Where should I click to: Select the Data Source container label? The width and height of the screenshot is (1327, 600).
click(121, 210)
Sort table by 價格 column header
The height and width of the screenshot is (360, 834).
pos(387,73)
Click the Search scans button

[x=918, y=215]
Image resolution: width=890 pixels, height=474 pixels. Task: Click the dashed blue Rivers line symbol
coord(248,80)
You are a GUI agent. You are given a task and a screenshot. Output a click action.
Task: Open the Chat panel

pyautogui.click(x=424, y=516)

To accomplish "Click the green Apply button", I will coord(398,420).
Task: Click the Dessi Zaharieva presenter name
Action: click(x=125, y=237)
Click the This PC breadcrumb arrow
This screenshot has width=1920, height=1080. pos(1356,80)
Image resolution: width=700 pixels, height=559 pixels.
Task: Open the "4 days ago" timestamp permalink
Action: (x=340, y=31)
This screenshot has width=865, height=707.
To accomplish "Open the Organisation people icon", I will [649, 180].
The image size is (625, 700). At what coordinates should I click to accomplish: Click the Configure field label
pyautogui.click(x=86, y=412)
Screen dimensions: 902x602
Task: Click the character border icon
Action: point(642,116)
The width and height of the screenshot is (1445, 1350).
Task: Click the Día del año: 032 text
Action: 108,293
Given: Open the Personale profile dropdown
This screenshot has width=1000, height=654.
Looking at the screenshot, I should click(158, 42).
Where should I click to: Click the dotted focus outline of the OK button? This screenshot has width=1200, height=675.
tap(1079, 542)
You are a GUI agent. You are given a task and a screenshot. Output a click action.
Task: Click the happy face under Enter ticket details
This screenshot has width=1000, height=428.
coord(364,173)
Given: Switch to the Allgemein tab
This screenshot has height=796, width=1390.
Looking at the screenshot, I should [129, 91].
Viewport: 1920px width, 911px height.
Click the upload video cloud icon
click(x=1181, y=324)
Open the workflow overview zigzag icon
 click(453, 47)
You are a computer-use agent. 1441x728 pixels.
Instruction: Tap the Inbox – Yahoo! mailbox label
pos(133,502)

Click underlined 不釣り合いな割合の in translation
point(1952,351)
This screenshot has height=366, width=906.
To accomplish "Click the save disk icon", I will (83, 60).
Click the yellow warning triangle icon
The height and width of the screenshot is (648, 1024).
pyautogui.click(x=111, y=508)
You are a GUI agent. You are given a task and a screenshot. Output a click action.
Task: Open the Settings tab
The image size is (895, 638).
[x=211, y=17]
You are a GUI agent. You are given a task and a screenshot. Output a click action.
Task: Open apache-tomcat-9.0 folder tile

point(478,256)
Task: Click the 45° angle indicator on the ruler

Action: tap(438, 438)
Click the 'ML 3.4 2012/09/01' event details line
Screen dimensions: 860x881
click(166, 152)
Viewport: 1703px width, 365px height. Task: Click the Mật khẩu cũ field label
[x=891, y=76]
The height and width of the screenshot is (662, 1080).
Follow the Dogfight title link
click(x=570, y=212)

=====

** TASK **
Return only this span, exactly: the line that contains "The height and width of the screenshot is (662, 1080)." and all lines after it to the end of the records.

** WRITTEN REPLY **
The height and width of the screenshot is (662, 1080).
Follow the Dogfight title link
click(x=570, y=212)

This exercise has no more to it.